We are given a system of two linear equations involving two unknown quantities, x and y. Our task is to find the specific numerical values for x and y that make both equations true at the same time. The problem explicitly asks for clear algebraic working to be shown.

**step2** Setting up the equations

The two given equations are:
Equation 1: $$x + 2y = -0.5$$
Equation 2: $$3x - y = 16$$

**step3** Choosing a method for elimination

To solve this system, we will use the elimination method. This method involves manipulating the equations so that when we add or subtract them, one of the variables cancels out. We aim to eliminate the variable 'y'. To do this, we need the coefficients of 'y' in both equations to be opposites (e.g., 2y and -2y).

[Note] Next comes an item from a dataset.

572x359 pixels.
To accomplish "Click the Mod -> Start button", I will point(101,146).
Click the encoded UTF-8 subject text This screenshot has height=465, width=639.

In Equation 1, the coefficient of y is 2. In Equation 2, the coefficient of y is -1. If we multiply Equation 2 by 2, the 'y' term will become -2y, which is the opposite of 2y in Equation 1.

**step4** Multiplying Equation 2

Multiply every term in Equation 2 by 2. Remember to multiply both sides of the equation to maintain equality:
$$2 \times (3x - y) = 2 \times 16$$
This operation transforms Equation 2 into:
$$6x - 2y = 32$$
Let's refer to this new equation as Equation 3.

**step5** Adding Equation 1 and Equation 3

Now, we add Equation 1 and Equation 3 together. This step is designed to eliminate the 'y' variable:
$$(x + 2y) + (6x - 2y) = -0.5 + 32$$
Combine the x-terms and the y-terms on the left side, and sum the constant terms on the right side:
$$(x + 6x) + (2y - 2y) = 31.5$$
$$7x + 0y = 31.5$$
$$7x = 31.5$$

**step6** Solving for x

We now have a single equation with only one variable, x. To find the value of x, we divide both sides of the equation by 7:
$$x = \frac{31.5}{7}$$
To perform the division, we can think of 31.5 as 31 and a half, or more precisely, 315 tenths. So, we are dividing 315 by 7, and then adjusting for the decimal place.
$$315 \div 7 = 45$$
Therefore, $$x = 4.5$$

**step7** Substituting the value of x into an original equation

Now that we have the value of x ($$x = 4.5$$), we substitute this value back into one of the original equations to find the value of y. Let's use Equation 2 ($$3x - y = 16$$) as it seems simpler for substitution:
$$3(4.5) - y = 16$$
Multiply 3 by 4.5:
$$13.5 - y = 16$$

**step8** Solving for y

To isolate y, we need to move the constant term (13.5) to the other side of the equation. Subtract 13.5 from both sides:
$$-y = 16 - 13.5$$
$$-y = 2.5$$
Finally, to find y, we multiply both sides by -1:
$$y = -2.5$$

**step9** Stating the solution

By using algebraic elimination and substitution, we have found the values for x and y that satisfy both equations. The solution to the system of simultaneous equations is $$x = 4.5$$ and $$y = -2.5$$.